I am currently in Cornwall where I am spending the last week of August with my family. I cannot claim to have been basking in sunshine — the weather here is no better than the rest of the country — but I am luxuriating in the warm glow that comes from being on an environmentally friendly holiday. As I make my way towards Fifteen, Jamie Oliver’s restaurant in Watergate Bay, I exchange approving nods with the other dads. I had no idea that saving the planet could produce such a powerful sense of wellbeing.
Admittedly, this feeling is quite hard to sustain once I have returned to the car park. I have borrowed a VW Caravelle for the week and while it is diesel-powered and does a respectable number of miles to the gallon, it is the size of a horsebox. I have two excuses for this. The first is that it is a thousand times more convenient than any other so-called people carrier. In addition to my wife, I have four children and a nanny and trying to shoehorn all of us into my Vauxhall Zafira, which laughably bills itself as a ‘seven-seater’, reminds me of that episode of The Record Breakers in which Roy Castle tried to squeeze several dozen people into a Mini. In America, I hired a Kia Sedona, but even that, which Hertz insisted on calling a ‘mini van’, was too small. Of all the people carriers I have driven, the Caravelle is the only one that can accommodate three adults and four children in comfort, with room for our luggage in the boot.
My second excuse is that offered by up by Colin Brazier in his recent article for Civitas about the social and economic benefits of large families. He dismissed the environmentalist case against over-population by pointing out that while large families use up more resources in total than smaller ones, their carbon footprint ‘per capita’ is actually lower. On that basis, my Caravelle should enjoy the same tax exemptions as a Toyota Prius.
Like many of the middle-class families holidaying in Cornwall at the moment, I have been on another holiday this year — an excursion that required all seven of us to fly to America. Nevertheless, I do not allow this to impinge on my feeling of moral superiority. This may be absurd, but logical consistency has never been a hallmark of the green movement. Being an environmentalist, like being Catholic, is compatible with a limitless degree of hypocrisy. At least I flew on a commercial airline — unlike Al Gore, Leonardo DiCaprio and Prince Charles, who regularly fly around the world on private jets.

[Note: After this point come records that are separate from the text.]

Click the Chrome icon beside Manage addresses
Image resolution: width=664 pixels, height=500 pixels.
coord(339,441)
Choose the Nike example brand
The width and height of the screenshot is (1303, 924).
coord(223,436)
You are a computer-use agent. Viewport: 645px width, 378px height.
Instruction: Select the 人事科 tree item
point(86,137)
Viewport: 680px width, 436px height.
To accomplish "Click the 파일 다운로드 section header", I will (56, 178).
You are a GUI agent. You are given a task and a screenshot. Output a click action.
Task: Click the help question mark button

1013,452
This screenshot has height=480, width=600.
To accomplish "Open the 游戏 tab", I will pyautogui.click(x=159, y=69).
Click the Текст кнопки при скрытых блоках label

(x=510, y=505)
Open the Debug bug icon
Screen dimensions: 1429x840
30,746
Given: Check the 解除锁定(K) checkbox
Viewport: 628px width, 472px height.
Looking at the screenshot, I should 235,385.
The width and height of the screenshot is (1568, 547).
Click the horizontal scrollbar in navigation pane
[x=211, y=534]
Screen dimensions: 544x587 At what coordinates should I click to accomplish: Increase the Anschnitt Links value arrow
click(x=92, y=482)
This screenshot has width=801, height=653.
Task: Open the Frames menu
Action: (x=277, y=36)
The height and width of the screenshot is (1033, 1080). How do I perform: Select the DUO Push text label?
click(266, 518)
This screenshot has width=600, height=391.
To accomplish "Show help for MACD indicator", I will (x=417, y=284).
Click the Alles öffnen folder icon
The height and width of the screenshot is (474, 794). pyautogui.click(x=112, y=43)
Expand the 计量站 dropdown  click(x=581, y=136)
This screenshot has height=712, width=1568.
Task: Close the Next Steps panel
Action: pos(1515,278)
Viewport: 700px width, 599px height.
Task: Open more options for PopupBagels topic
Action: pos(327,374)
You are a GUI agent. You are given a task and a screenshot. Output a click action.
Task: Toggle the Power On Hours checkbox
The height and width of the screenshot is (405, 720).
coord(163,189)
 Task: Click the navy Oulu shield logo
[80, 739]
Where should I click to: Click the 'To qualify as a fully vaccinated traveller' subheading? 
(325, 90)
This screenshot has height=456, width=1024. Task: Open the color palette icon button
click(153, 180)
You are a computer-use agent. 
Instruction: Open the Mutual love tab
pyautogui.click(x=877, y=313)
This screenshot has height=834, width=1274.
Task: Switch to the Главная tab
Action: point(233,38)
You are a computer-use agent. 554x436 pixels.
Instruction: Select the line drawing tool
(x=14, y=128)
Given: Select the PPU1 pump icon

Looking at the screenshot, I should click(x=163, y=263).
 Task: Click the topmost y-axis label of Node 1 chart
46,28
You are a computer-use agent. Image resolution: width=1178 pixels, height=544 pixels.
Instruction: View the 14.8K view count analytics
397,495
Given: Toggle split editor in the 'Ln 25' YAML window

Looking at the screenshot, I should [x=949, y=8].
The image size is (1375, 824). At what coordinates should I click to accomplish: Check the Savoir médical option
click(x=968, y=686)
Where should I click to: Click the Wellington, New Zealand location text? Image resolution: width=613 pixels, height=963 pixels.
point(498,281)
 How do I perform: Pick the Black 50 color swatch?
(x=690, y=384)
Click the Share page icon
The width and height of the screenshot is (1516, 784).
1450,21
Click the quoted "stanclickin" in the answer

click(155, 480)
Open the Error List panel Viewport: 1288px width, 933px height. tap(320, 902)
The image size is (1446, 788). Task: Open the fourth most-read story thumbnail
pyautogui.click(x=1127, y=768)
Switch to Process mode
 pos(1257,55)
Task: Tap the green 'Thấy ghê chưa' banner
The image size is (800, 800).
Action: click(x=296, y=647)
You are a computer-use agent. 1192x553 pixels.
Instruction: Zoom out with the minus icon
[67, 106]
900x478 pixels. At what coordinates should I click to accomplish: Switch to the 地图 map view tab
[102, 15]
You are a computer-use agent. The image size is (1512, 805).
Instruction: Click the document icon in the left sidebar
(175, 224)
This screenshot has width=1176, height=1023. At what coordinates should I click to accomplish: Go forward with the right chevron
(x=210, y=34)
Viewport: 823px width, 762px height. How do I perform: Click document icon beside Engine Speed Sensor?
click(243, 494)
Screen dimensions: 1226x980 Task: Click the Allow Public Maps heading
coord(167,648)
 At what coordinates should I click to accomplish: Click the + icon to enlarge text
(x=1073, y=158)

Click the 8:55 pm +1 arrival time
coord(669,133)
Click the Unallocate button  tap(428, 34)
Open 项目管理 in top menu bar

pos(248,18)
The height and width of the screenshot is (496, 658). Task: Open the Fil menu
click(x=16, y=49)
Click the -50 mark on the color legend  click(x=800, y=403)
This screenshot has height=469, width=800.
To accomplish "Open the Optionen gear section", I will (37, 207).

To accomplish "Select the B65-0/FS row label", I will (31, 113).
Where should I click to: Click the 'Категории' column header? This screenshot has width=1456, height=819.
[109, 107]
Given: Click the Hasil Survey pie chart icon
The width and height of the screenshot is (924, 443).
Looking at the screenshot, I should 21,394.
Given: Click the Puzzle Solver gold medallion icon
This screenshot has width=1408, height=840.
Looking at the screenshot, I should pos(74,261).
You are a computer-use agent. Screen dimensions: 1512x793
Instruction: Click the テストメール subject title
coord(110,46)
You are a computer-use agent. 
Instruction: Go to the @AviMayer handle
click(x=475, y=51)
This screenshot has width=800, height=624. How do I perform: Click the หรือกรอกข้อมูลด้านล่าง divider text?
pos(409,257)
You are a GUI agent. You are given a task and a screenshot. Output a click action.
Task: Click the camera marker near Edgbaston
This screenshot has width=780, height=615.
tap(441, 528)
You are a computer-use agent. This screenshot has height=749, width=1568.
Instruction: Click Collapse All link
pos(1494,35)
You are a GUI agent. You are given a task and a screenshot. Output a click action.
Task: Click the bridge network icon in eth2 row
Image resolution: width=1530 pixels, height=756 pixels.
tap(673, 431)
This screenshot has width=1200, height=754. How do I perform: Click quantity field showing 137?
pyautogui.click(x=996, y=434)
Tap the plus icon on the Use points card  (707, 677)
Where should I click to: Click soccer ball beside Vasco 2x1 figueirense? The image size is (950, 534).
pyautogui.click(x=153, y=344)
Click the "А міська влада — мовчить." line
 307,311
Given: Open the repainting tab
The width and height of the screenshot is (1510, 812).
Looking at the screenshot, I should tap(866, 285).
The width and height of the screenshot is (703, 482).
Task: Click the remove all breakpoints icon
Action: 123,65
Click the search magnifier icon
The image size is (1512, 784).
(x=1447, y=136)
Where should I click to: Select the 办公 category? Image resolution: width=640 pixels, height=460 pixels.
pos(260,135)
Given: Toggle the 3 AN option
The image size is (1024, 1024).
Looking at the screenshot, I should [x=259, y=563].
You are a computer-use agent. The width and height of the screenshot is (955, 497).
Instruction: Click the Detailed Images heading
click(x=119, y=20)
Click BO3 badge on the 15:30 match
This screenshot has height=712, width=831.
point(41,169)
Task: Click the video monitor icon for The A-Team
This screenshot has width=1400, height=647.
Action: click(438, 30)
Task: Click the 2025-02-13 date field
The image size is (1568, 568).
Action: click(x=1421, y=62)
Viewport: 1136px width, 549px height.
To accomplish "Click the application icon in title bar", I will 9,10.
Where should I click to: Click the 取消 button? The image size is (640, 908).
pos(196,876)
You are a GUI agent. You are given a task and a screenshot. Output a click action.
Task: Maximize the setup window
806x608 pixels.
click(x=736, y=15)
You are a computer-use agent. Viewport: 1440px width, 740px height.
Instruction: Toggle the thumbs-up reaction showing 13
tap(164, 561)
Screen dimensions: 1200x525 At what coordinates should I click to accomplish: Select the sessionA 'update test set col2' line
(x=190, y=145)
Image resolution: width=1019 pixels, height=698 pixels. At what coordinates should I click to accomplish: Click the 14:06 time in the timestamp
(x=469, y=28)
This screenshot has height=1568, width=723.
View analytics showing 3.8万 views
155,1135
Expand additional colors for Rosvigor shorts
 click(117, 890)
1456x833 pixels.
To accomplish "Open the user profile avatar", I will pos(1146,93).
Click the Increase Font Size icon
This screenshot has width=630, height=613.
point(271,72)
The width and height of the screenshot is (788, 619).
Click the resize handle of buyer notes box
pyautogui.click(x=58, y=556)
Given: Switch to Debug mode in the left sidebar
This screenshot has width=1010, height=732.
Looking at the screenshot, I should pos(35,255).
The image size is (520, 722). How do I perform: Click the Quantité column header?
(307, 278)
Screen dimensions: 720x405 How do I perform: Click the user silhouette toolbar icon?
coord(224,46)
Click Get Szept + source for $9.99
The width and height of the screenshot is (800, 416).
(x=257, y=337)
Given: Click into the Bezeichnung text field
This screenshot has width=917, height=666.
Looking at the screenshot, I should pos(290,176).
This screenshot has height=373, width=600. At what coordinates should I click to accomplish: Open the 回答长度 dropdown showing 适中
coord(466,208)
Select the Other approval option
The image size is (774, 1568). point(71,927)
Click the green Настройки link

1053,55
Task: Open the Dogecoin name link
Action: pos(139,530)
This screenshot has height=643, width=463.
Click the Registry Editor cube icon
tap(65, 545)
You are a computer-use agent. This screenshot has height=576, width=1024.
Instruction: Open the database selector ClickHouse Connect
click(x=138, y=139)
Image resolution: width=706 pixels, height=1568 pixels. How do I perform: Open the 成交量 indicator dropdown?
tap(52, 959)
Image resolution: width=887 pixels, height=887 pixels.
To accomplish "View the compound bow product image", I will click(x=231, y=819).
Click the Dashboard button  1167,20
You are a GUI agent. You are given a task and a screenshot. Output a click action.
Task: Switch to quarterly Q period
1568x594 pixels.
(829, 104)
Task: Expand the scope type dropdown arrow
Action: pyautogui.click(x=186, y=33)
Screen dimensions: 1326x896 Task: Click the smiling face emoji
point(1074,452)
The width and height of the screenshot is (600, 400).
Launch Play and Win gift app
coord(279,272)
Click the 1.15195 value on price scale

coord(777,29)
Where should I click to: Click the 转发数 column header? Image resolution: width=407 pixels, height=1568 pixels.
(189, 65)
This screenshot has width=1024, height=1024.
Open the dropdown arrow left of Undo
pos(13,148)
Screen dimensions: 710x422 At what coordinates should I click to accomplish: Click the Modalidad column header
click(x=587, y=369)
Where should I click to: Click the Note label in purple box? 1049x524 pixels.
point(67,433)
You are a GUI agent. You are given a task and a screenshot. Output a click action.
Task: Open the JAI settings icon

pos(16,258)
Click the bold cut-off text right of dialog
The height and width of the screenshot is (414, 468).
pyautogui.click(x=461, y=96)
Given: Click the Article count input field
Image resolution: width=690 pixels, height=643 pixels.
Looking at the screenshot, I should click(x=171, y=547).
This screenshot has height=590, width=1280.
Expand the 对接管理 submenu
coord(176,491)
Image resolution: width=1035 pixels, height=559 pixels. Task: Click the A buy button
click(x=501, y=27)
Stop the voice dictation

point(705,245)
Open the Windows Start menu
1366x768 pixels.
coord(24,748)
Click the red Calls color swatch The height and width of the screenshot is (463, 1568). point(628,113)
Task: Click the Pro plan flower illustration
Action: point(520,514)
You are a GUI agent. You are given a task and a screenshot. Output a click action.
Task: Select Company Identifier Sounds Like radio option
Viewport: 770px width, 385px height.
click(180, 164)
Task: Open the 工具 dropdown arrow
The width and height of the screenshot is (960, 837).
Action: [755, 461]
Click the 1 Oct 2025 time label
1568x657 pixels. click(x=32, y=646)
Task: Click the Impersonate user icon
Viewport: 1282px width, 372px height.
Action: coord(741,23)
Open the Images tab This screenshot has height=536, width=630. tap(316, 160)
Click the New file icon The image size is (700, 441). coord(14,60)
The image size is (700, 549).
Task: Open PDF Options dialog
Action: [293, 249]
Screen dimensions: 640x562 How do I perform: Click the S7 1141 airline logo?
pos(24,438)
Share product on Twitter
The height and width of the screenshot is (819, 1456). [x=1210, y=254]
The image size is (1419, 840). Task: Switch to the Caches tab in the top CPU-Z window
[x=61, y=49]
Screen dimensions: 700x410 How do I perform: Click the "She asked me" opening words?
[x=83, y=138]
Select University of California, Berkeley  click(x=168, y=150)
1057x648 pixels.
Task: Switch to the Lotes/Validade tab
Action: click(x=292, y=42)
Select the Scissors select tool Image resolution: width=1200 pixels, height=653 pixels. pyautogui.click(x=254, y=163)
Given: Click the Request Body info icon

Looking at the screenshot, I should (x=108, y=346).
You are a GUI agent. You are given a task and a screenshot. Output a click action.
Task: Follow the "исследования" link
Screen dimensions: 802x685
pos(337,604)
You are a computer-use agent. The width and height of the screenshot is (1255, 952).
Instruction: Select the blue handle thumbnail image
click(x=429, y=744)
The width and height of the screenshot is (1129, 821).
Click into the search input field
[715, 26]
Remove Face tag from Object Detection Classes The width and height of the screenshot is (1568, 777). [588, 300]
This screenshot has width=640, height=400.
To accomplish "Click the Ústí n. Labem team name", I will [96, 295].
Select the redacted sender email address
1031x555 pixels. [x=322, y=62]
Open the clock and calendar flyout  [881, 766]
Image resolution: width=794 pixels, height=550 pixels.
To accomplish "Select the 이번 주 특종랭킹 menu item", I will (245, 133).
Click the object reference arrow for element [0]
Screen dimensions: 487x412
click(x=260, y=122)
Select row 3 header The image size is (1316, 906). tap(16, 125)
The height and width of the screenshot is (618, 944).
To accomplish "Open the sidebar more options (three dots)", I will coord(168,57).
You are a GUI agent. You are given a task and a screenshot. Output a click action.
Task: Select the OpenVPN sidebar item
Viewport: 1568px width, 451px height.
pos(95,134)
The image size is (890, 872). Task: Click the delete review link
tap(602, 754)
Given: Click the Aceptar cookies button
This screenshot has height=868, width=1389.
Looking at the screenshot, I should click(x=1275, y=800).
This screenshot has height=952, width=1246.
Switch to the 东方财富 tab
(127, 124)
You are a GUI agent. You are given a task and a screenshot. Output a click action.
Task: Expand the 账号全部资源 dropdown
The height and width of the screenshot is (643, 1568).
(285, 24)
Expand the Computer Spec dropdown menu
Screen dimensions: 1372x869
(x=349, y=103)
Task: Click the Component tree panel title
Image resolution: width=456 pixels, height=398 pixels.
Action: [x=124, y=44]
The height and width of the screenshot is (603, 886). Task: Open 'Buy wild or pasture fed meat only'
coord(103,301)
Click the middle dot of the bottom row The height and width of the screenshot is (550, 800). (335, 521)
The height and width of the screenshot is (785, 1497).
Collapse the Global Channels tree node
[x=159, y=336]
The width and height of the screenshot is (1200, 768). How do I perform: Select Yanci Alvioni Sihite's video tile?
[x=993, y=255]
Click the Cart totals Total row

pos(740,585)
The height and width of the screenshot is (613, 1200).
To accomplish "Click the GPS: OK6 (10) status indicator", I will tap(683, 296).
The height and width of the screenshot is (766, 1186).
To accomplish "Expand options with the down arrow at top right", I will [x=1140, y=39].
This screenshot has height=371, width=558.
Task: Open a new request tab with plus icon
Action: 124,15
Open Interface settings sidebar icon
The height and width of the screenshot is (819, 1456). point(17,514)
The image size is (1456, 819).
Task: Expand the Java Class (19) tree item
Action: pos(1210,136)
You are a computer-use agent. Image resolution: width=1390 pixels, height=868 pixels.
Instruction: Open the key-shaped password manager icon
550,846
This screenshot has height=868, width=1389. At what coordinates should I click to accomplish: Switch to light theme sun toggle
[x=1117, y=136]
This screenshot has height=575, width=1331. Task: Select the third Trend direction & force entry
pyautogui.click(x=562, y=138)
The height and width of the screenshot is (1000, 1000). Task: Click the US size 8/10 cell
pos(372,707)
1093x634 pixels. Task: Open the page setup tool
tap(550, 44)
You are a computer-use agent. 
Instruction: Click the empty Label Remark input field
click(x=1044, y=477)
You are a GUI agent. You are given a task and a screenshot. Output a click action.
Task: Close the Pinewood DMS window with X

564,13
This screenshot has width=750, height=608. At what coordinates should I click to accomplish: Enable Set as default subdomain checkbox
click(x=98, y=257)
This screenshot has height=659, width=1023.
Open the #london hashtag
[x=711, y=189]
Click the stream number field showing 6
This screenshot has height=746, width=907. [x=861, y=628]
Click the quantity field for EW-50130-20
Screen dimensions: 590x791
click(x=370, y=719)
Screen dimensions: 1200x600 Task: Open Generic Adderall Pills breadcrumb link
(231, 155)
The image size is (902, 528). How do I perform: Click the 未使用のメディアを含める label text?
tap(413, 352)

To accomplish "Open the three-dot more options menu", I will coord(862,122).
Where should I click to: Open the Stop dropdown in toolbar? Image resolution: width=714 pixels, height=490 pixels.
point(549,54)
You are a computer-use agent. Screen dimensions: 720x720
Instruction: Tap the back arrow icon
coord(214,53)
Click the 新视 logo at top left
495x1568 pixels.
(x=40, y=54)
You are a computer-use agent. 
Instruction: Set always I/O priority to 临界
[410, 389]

A moment’s reflection would reveal just how absurd it is that Cornwall has become the holiday destination of choice for those wishing to advertise their green credentials. Surely, if the Camerons really cared about saving the planet, they would take their children somewhere nearer home, such as the Midlands. It took me seven hours to drive to St Ives, whereas it only takes two to get to Birmingham. It is typical of the greens’ twisted logic that Cornwall, one of the most far-flung parts of the UK, has become an ‘environmentally correct’ place to go on holiday. However, a trip to Roskilly’s, the most fashionable ice cream manufacturer in the county, quickly puts paid to any such doubts. At the Roskilly’s farm just outside Coverack, children can stroke the different animals roaming freely in the fields, while adults can visit the ‘organic herb shop’ to stock up on oregano and coriander. In the farm shop, alongside the local produce, environmentally conscious consumers can buy Hugh Fearnley-Whittingstall’s River Cottage ice cream — ‘Cream, eggs, sugar and nothing else’, boasts the label. Looking around at the trendy, middle-class parents and their blond children dressed in stripey T-shirts, I feel a bit like Jim Carrey’s character in The Truman Show. Only instead of a middle-American suburb, I am trapped in the Boden catalogue.
Perhaps I am being unfair and the reason Cornwall is popular with parents of my age is because flying anywhere with small children is a nightmare. It certainly has a plethora of beautiful beaches and, viewed from the terrace of Olga Polizzi’s hotel in St Maw’s, the coastline is spectacular. But I have an awful feeling that these assets will not be sufficient to sustain the boom. Within a few years, London’s fashion-conscious environmentalists will have settled on a new place to take their families. My money is on John O’Groats.